SoGive does a lot of things right, and Sanjay is EA-aligned, but it's reach is limited (UK focused) and it concentrates on outputs rather than impact, in a sense.
So I think we are missing the chance to positively influence a huge amount of funds if we don't have a 'real impact based charity rating' that
- includes a somewhat more diverse and mainstream list of charities,
- compares among charities that are not necessarily at the very top
- where the nature of the intervention is somewhat harder to asses (or the charity does more than one intervention, some of which may even be in the top categories)
While well-intended, I fear that de-emphasizing standout charities is a step away from this, in the wrong direction.
This line of reasoning seems sensible to me. However, it does raise the following question: will GiveWell also stop recommending GiveDirectly, given that, by your own cost-effectiveness numbers, it's 10-20x less cost-effective than basically all your other recommendations? And, if not, why not?
I can understand the importance of having some variety of options to recommend donors, which necessitates recommending some things that are worse than others, but 10x worse seems to leave quite a lot of value on the table.
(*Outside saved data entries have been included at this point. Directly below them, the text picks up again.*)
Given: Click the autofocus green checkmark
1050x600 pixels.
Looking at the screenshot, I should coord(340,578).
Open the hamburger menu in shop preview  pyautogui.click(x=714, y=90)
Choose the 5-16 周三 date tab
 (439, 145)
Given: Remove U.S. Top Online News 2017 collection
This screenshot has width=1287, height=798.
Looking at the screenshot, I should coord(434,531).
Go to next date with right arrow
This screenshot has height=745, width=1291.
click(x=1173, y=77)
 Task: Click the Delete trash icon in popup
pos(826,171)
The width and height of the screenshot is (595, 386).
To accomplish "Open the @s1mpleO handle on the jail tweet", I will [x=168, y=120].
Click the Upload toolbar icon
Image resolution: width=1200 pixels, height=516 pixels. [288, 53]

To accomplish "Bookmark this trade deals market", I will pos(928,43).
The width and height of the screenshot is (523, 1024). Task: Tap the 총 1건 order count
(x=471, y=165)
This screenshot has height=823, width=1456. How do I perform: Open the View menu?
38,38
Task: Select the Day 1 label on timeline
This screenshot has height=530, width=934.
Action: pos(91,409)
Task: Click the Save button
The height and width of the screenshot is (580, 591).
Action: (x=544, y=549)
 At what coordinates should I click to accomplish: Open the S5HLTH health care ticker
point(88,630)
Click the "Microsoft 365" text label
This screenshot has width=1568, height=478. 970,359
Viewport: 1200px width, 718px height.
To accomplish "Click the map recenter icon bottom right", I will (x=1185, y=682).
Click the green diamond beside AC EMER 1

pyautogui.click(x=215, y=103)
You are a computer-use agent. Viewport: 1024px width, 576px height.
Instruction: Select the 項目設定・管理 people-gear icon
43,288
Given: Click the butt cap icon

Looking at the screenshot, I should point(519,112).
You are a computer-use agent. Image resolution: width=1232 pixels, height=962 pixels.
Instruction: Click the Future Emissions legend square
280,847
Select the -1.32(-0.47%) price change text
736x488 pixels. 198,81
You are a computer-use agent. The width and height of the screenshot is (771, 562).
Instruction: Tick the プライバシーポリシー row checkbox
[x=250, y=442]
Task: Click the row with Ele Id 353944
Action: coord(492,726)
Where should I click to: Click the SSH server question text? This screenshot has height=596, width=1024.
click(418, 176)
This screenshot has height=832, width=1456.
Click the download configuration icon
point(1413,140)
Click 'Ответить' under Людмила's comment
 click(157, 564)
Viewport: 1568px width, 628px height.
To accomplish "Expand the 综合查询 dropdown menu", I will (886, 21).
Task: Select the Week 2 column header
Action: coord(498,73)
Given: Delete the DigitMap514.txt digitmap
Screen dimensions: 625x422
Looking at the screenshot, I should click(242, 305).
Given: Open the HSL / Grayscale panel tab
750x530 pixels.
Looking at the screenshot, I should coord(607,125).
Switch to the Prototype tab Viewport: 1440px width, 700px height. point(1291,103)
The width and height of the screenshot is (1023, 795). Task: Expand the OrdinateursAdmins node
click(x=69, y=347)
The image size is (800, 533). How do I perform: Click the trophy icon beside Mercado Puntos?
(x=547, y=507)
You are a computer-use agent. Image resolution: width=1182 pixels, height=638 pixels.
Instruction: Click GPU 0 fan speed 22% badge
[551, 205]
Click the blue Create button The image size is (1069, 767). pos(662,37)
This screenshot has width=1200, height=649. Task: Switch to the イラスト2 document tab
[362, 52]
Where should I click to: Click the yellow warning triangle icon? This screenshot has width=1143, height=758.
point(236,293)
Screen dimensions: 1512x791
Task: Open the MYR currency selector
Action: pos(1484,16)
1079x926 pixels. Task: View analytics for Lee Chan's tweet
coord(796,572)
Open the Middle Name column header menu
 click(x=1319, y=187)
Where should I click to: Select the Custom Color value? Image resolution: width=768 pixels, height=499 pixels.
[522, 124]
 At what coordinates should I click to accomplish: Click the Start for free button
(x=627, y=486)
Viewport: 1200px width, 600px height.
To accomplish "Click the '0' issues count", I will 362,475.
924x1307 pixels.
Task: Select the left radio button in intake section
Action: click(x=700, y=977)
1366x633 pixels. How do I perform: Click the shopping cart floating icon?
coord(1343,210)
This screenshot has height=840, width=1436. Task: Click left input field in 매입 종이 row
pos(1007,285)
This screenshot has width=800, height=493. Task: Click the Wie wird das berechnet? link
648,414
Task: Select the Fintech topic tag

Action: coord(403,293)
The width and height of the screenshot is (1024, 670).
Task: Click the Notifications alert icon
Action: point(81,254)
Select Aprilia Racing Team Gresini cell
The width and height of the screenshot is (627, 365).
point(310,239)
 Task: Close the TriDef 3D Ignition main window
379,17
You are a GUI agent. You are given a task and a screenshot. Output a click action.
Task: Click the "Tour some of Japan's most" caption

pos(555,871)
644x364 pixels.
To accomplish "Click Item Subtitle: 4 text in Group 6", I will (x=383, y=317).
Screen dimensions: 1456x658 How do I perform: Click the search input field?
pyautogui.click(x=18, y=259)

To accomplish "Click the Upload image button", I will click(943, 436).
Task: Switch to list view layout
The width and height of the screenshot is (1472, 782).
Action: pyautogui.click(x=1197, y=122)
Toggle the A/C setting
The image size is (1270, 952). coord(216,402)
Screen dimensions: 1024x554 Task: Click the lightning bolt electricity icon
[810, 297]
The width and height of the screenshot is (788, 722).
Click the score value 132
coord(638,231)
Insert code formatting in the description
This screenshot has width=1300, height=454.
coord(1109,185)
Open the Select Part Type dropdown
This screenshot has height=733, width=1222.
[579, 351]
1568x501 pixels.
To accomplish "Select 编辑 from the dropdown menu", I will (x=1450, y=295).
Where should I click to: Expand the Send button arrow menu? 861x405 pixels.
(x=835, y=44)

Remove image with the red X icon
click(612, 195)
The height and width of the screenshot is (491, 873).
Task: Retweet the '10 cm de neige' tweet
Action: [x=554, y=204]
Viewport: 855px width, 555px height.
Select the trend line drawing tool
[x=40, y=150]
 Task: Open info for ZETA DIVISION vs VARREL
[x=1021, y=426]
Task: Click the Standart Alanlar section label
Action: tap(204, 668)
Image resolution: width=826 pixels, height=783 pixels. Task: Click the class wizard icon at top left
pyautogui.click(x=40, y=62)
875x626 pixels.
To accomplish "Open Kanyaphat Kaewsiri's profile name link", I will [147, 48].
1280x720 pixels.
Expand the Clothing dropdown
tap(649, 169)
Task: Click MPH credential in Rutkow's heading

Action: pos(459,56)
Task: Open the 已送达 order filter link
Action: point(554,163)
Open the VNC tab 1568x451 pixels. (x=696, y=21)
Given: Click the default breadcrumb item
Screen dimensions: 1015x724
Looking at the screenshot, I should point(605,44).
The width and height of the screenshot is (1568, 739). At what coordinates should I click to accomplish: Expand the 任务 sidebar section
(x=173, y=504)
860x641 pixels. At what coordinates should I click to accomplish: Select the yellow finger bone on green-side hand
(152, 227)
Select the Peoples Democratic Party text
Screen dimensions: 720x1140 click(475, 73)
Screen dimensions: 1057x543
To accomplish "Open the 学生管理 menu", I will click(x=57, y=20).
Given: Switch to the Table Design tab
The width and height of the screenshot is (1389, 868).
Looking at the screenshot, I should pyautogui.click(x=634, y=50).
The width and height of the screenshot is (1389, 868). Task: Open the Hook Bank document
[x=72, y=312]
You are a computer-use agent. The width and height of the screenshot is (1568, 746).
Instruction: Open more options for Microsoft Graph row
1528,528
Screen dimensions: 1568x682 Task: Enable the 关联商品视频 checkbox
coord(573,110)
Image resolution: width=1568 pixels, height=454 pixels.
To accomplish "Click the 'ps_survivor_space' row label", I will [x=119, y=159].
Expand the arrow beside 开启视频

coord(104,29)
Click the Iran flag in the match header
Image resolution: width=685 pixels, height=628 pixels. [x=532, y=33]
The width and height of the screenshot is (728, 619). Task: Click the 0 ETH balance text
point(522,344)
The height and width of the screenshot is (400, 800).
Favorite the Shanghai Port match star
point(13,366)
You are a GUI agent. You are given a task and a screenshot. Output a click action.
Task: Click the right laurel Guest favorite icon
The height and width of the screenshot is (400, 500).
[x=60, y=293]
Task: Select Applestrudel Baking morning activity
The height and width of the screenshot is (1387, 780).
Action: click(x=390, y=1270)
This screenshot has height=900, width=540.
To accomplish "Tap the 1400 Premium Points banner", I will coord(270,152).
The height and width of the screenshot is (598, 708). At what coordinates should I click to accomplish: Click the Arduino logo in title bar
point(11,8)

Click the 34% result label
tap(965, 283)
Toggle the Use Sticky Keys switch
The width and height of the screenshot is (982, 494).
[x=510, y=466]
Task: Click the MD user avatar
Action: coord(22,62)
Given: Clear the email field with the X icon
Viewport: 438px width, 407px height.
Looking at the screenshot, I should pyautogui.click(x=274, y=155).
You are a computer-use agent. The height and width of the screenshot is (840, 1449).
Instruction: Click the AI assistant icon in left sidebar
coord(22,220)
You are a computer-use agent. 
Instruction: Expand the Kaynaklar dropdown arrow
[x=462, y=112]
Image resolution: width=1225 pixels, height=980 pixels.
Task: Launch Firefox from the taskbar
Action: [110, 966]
Hence, I'd be curious to hear the rationale.
They answered this in their own comments section.
I'll post Catherine's reply and then raise a couple of issues:
I don't see a justification here for keeping GiveDirectly in the list. Okay, there are charities GiveWell is 'confident' in, and those that they aren't, and GiveDirectly, like the other top picks, is in the first category. But this still raises the question of why to recommend GiveDirectly at all. Indeed, it's arguably more puzzling: if you think there's basically no chance A is better than B, why advocate for A? At least if you think A might be better than B, then you might defend recommending A on the grounds there's a chance, that is, if someone believes X, Y, Z they might sensibly believe it's better.
The other thing that puzzles me about this response is its seemingly non-standard approach to expected value reasoning. Suppose you can do G, which has a 100% chance of doing one 'unit' of good, or H, which has a 50% chance of doing 3 'units' of good. I say you should pick H because, in expectation, it's better, even though you're not sure it will be better.
Where might having less evidence fit into this?
One approach to dealing with different levels of evidence is to discount the 'naive' expected value of the intervention, that is, the one you get from taking the evidence at face value. Why and by how much should you discount your 'naive' estimate? Well, you reduce it to what you expect you would conclude its actual expected value was if you had better information. For instance, suppose one intervention has RCTs with much smaller samples, and you know that effect sizes tend to go down when interventions use larger samples (they are harder to implement at scale, etc.). Hence, you're justified in discounting it because and to that extent. Once you've done this, you have the 'sophisticated' expected values. Then you do the thing with the higher 'sophisticated' expected value.
Hence, I don't see why lower ('naive') cost-effectiveness should stop someone from recommending something.